___ Material for this task ___
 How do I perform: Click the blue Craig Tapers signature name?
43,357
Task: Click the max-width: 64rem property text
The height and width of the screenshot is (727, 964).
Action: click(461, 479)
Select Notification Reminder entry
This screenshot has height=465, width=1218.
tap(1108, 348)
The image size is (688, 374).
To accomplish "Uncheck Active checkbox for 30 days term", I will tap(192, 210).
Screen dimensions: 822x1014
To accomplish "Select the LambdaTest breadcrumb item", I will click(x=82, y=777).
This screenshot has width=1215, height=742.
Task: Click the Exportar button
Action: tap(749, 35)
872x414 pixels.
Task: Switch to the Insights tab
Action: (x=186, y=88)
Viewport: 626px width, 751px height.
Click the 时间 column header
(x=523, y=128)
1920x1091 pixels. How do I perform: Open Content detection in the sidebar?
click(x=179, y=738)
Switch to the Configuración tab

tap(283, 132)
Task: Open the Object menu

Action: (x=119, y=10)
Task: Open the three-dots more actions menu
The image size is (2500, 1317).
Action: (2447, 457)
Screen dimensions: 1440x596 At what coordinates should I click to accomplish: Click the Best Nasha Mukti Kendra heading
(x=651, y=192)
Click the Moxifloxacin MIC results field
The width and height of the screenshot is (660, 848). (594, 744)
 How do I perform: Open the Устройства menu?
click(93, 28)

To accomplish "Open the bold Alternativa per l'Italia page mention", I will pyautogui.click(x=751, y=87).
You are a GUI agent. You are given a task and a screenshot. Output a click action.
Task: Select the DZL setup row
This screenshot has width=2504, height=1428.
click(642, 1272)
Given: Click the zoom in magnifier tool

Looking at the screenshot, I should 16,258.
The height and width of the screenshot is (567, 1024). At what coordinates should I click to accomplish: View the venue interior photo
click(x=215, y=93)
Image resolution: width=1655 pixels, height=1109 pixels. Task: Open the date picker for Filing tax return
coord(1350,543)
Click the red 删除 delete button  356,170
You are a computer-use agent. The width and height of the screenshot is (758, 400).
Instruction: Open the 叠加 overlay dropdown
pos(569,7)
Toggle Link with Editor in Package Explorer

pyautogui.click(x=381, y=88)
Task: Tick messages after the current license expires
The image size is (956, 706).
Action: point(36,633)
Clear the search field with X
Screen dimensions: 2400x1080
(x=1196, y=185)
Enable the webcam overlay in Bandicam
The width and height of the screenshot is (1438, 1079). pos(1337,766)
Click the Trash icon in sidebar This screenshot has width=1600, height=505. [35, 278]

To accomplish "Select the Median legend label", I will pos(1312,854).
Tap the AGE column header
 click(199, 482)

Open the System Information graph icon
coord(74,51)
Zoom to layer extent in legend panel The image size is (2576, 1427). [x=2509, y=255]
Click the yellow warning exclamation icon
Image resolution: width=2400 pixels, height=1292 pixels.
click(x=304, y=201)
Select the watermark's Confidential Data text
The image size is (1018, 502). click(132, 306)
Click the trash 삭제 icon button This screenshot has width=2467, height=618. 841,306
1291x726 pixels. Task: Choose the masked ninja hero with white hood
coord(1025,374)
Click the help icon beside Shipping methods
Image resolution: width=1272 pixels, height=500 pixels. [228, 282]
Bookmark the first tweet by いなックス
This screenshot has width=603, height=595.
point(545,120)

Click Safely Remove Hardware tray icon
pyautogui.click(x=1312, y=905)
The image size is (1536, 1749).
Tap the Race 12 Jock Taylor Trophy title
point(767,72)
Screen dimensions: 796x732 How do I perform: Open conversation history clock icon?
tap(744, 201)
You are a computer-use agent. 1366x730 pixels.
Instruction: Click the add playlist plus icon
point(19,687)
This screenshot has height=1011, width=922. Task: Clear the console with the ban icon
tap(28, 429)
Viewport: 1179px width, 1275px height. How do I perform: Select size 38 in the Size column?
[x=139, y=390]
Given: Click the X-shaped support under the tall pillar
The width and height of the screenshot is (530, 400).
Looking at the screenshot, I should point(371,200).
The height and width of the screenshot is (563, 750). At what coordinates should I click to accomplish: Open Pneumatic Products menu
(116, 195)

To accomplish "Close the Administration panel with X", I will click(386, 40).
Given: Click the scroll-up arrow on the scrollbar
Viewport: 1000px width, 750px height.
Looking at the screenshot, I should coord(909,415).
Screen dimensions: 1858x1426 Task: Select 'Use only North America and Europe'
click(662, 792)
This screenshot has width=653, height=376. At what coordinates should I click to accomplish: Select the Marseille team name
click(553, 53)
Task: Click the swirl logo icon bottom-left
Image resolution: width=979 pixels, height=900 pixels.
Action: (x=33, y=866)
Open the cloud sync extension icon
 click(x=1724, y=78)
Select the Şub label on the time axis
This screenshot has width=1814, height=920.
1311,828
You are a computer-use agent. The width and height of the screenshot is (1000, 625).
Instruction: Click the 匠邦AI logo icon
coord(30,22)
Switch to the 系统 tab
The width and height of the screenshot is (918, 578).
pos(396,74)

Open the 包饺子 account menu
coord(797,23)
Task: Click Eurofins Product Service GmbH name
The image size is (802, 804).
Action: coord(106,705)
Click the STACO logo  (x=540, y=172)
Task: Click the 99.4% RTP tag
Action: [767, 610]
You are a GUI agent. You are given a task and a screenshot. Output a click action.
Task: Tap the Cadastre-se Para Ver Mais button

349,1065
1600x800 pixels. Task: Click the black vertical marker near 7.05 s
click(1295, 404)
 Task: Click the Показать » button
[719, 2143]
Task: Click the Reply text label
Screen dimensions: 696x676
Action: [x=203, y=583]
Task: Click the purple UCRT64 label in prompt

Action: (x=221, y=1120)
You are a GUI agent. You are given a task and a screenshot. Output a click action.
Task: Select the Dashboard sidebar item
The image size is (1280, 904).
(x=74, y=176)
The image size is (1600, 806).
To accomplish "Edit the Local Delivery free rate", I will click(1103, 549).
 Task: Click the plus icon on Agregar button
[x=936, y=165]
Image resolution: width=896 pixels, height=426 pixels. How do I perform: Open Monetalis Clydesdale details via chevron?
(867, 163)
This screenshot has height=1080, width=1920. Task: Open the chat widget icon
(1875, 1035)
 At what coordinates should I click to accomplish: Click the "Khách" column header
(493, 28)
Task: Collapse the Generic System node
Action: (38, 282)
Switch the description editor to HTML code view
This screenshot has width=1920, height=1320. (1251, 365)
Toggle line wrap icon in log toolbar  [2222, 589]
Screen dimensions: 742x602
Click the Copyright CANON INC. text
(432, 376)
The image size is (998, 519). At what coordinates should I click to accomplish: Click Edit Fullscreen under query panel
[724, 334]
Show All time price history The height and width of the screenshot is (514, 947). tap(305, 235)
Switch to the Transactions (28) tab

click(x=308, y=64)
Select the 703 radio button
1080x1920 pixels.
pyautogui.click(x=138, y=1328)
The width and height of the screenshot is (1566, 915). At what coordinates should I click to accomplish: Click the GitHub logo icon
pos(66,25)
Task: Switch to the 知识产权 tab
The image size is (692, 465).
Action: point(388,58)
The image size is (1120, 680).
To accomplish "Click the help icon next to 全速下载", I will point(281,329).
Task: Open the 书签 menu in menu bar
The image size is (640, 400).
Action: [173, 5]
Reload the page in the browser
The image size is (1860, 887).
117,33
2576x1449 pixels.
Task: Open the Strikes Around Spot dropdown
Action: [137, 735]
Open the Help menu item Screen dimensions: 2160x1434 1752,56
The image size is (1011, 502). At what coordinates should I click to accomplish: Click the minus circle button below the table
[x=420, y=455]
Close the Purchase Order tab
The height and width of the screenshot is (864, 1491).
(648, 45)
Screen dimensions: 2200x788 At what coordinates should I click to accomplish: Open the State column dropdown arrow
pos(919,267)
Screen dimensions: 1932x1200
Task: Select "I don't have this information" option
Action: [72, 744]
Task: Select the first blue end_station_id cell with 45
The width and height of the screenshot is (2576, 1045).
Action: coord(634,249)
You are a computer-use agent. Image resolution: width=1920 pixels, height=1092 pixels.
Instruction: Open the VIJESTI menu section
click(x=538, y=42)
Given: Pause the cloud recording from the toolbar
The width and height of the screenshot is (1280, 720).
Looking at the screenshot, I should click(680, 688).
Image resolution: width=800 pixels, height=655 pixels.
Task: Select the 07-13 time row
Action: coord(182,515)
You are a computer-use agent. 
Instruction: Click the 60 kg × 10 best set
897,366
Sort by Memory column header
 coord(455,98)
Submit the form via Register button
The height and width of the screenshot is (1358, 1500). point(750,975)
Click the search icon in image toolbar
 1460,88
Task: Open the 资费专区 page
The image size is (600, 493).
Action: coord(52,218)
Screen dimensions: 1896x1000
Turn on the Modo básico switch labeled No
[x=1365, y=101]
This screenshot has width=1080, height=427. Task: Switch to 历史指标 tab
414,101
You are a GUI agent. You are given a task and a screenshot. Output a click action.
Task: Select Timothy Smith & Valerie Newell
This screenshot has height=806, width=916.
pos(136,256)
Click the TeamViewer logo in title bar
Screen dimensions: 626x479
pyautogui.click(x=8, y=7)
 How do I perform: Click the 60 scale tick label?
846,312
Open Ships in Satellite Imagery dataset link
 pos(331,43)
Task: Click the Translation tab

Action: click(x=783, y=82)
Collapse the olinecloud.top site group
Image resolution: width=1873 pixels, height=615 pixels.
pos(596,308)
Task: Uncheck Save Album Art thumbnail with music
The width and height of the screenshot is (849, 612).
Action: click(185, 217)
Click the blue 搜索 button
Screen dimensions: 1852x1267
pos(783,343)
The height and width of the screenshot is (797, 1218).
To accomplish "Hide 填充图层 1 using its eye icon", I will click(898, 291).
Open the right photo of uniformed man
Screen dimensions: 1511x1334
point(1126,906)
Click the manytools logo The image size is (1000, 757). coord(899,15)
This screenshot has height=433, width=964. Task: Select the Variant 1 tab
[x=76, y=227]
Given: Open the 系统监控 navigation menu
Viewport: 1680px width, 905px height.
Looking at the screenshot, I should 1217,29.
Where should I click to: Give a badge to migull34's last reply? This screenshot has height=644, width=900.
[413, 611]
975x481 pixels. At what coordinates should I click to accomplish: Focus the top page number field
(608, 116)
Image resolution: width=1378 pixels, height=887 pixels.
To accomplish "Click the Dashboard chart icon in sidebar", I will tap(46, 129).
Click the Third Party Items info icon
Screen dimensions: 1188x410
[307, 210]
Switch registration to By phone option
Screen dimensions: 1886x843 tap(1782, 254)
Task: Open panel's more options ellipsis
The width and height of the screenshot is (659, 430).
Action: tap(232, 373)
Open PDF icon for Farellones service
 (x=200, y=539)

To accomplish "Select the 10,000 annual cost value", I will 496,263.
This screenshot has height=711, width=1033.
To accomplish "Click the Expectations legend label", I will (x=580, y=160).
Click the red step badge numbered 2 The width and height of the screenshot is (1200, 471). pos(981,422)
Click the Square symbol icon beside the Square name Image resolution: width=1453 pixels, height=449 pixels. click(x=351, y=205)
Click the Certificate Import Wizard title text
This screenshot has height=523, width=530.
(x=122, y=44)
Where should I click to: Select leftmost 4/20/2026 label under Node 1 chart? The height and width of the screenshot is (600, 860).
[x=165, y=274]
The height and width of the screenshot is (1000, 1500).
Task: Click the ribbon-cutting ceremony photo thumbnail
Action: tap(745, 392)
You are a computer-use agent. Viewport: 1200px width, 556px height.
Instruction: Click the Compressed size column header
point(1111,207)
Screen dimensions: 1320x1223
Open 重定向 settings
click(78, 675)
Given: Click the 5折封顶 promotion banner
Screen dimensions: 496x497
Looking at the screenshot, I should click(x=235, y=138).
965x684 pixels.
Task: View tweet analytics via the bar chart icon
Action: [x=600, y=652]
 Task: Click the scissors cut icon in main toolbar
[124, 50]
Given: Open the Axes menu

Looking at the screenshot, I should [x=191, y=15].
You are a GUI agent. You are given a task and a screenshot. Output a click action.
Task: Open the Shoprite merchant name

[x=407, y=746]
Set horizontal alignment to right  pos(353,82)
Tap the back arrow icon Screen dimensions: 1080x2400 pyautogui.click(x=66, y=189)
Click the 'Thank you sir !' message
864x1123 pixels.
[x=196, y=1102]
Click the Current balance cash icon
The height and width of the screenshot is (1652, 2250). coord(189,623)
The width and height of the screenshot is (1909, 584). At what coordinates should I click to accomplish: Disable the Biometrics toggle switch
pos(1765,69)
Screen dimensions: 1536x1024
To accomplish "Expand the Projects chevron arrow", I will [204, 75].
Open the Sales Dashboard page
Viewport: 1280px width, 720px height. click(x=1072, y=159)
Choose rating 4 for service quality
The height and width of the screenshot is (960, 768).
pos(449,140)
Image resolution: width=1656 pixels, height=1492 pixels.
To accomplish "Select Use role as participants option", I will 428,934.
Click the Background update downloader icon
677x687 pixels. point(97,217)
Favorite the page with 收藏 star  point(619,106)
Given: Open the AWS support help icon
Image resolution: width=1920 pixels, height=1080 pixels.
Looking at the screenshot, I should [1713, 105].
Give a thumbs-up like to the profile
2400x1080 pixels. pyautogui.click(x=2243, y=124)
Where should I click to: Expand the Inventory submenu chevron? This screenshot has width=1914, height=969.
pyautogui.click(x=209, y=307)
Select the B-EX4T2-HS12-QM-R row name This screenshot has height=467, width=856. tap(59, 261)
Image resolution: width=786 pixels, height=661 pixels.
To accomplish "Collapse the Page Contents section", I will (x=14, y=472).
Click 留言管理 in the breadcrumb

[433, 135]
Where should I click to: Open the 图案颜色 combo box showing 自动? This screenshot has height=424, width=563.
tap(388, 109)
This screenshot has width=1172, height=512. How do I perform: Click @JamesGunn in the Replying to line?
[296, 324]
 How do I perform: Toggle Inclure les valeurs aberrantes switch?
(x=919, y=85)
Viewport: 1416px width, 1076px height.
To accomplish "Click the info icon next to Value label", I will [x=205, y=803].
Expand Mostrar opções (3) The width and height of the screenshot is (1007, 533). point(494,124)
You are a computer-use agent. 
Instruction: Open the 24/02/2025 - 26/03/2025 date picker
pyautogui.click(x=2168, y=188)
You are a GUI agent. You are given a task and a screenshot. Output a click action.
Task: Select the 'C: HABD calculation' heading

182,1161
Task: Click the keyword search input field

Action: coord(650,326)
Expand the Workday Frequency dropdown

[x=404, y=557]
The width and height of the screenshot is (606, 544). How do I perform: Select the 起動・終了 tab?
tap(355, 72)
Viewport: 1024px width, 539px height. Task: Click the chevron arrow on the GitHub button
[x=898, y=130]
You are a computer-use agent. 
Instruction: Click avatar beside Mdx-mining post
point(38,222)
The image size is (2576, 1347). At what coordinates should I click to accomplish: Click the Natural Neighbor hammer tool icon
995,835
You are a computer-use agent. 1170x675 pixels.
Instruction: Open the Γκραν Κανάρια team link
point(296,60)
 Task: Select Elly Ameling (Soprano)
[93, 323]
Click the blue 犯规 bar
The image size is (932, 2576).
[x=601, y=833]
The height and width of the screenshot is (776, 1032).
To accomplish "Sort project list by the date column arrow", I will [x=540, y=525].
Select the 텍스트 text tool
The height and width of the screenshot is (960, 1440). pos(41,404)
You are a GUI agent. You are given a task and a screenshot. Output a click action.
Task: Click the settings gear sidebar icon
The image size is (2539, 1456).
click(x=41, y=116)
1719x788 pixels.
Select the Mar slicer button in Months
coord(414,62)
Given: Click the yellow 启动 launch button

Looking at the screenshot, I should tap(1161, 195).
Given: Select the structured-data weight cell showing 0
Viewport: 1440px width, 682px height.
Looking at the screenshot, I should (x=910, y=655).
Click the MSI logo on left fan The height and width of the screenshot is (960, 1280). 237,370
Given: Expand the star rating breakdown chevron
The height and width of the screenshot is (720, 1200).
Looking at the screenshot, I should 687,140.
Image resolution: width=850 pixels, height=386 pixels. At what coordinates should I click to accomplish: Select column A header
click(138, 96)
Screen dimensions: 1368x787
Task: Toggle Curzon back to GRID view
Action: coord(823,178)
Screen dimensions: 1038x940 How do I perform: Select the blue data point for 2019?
___
◆ Problem statement:
Starting at the top of the listing and stopping after the line that contains "Looking at the screenshot, I should 16,258.", write those lines out again with "menu" swapped for "dropdown" and nothing else changed.

◆ Answer for this exercise:
 How do I perform: Click the blue Craig Tapers signature name?
43,357
Task: Click the max-width: 64rem property text
The height and width of the screenshot is (727, 964).
Action: click(461, 479)
Select Notification Reminder entry
This screenshot has height=465, width=1218.
tap(1108, 348)
The image size is (688, 374).
To accomplish "Uncheck Active checkbox for 30 days term", I will tap(192, 210).
Screen dimensions: 822x1014
To accomplish "Select the LambdaTest breadcrumb item", I will click(x=82, y=777).
This screenshot has width=1215, height=742.
Task: Click the Exportar button
Action: tap(749, 35)
872x414 pixels.
Task: Switch to the Insights tab
Action: (x=186, y=88)
Viewport: 626px width, 751px height.
Click the 时间 column header
(x=523, y=128)
1920x1091 pixels. How do I perform: Open Content detection in the sidebar?
click(x=179, y=738)
Switch to the Configuración tab

tap(283, 132)
Task: Open the Object dropdown

Action: (x=119, y=10)
Task: Open the three-dots more actions dropdown
The image size is (2500, 1317).
Action: (2447, 457)
Screen dimensions: 1440x596 At what coordinates should I click to accomplish: Click the Best Nasha Mukti Kendra heading
(x=651, y=192)
Click the Moxifloxacin MIC results field
The width and height of the screenshot is (660, 848). (594, 744)
 How do I perform: Open the Устройства dropdown?
click(93, 28)

To accomplish "Open the bold Alternativa per l'Italia page mention", I will pyautogui.click(x=751, y=87).
You are a GUI agent. You are given a task and a screenshot. Output a click action.
Task: Select the DZL setup row
This screenshot has width=2504, height=1428.
click(642, 1272)
Given: Click the zoom in magnifier tool

Looking at the screenshot, I should 16,258.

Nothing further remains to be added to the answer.